- **Task instructions**
Output nothing but the lines from the first line of the entries to the line with "has height=625, width=1366.", inclusive, exactly as they read.

- **Given information**
+-------+

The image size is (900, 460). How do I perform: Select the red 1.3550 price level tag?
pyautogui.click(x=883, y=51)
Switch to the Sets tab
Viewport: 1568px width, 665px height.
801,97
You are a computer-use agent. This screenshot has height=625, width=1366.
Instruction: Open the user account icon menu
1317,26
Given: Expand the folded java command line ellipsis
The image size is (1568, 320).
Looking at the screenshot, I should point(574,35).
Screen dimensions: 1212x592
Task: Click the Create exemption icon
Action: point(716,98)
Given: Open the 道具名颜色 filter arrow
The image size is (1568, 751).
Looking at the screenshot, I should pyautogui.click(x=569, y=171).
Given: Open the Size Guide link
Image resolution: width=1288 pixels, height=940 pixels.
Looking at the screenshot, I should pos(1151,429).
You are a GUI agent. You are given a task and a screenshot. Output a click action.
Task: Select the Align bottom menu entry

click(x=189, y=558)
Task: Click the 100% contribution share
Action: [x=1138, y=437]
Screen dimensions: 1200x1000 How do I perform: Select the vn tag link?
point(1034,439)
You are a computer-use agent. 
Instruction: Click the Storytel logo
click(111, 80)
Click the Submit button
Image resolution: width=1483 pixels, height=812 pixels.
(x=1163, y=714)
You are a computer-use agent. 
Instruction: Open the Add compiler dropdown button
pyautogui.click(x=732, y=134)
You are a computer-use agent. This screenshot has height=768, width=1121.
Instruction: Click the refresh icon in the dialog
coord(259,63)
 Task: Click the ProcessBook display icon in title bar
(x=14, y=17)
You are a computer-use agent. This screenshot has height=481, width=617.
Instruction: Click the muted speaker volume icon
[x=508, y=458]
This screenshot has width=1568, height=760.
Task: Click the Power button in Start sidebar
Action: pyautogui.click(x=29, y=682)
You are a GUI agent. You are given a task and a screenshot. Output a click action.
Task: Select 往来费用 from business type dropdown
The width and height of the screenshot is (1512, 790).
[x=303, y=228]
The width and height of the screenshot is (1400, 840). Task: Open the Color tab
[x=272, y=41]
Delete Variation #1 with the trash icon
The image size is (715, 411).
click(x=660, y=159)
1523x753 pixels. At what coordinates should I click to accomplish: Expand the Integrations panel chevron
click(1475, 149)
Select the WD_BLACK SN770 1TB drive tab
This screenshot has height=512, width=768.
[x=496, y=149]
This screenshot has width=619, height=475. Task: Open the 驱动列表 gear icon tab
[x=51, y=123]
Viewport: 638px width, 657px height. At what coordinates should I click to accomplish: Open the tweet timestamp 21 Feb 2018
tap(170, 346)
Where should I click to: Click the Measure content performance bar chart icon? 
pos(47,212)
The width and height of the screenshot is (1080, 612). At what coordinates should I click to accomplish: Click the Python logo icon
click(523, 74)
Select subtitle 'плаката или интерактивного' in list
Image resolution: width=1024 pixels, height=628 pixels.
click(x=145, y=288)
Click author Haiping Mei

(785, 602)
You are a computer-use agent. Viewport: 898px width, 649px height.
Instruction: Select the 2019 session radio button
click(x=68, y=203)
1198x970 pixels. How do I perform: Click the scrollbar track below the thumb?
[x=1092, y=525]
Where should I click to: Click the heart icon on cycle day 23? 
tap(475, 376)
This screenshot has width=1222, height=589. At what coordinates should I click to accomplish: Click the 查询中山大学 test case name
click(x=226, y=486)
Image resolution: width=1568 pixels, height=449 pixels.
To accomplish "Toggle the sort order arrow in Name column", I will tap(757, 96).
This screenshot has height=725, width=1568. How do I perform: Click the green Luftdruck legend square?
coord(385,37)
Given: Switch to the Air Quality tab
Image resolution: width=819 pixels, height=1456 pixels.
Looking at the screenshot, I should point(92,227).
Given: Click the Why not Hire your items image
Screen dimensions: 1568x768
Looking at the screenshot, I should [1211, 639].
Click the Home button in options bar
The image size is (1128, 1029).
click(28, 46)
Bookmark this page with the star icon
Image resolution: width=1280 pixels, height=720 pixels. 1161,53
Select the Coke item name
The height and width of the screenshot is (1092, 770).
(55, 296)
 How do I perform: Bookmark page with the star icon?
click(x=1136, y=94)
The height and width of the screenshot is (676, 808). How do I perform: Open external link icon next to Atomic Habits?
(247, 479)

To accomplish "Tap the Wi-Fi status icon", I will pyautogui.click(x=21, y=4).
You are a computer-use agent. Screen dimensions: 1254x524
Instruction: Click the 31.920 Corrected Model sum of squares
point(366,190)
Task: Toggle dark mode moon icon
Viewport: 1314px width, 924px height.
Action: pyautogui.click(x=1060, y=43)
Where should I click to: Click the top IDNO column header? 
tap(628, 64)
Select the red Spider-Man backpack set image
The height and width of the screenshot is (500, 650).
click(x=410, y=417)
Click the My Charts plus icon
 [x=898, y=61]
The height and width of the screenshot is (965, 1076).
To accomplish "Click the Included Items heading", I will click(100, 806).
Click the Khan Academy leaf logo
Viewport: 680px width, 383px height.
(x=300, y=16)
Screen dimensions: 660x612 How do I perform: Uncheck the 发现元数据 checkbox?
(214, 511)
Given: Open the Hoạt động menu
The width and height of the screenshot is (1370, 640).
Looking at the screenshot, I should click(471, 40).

+-------+

- **Solution**
The image size is (900, 460). How do I perform: Select the red 1.3550 price level tag?
pyautogui.click(x=883, y=51)
Switch to the Sets tab
Viewport: 1568px width, 665px height.
801,97
You are a computer-use agent. This screenshot has height=625, width=1366.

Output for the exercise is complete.